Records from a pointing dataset
§

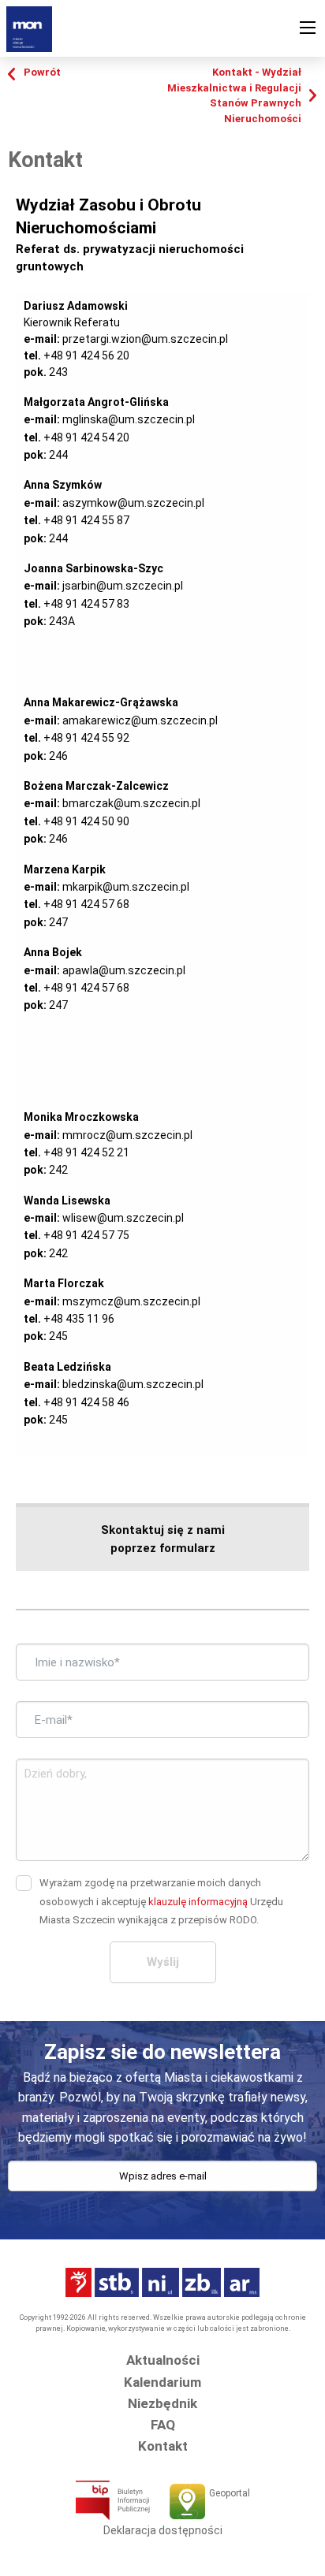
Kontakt (163, 2446)
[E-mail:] (162, 2192)
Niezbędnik (162, 2403)
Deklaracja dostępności (162, 2530)
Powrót (42, 72)
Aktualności (163, 2360)
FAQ (163, 2425)
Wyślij (163, 1962)
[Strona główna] (29, 27)
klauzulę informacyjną (198, 1902)
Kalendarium (162, 2382)
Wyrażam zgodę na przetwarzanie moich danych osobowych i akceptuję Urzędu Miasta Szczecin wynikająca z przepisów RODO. (161, 1901)
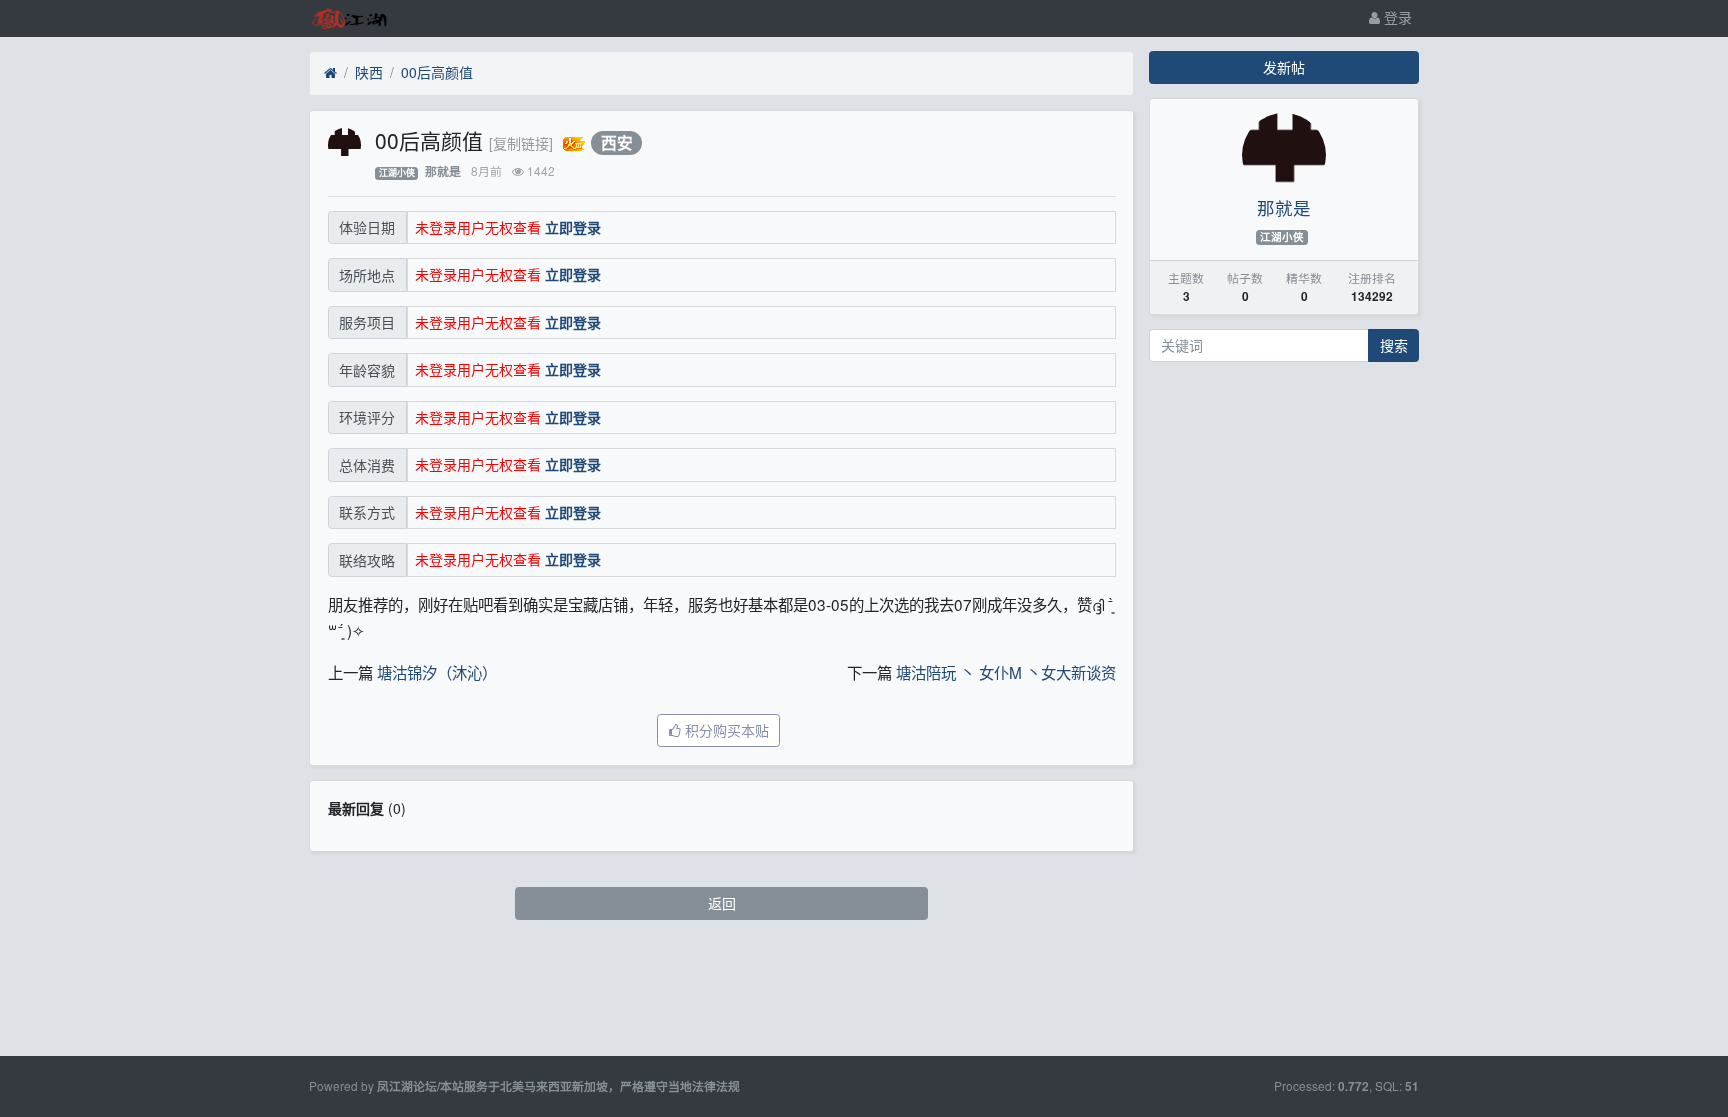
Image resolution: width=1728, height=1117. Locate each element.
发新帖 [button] (1284, 67)
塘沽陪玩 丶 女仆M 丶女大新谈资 (1006, 672)
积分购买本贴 (725, 730)
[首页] (330, 73)
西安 (617, 142)
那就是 (443, 171)
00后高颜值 (437, 72)
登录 (1396, 17)
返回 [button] (722, 903)
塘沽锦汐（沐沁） (437, 672)
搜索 (1394, 345)
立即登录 (573, 227)
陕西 (369, 72)
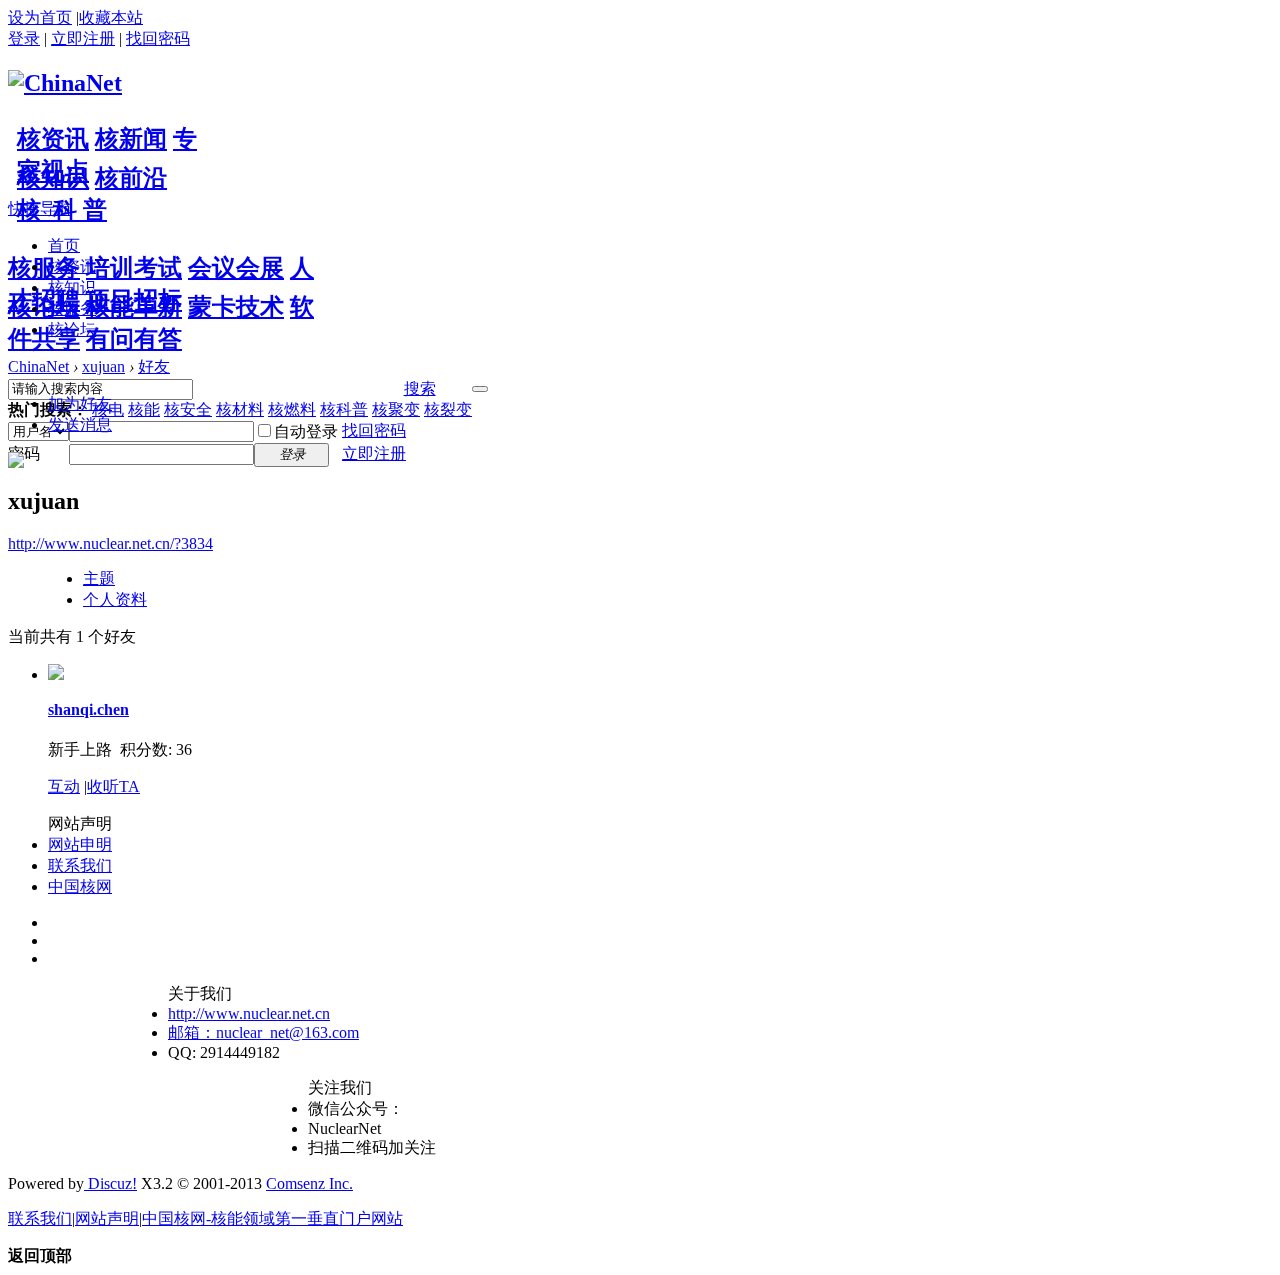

§

## EXERCISE OBJECTIVE
Reproduce the part of the rows that opens with the line containing "Powrót (42, 72)" and closes with the line containing "发新帖 [button] (1284, 67)", keeping both of those lines. Leave the pictures out of your copy.

## TASK SOLUTION
Powrót (42, 72)
Aktualności (163, 2360)
FAQ (163, 2425)
Wyślij (163, 1962)
[Strona główna] (29, 27)
klauzulę informacyjną (198, 1902)
Kalendarium (162, 2382)
Wyrażam zgodę na przetwarzanie moich danych osobowych i akceptuję Urzędu Miasta Szczecin wynikająca z przepisów RODO. (161, 1901)
Image resolution: width=1728, height=1117. Locate each element.
发新帖 [button] (1284, 67)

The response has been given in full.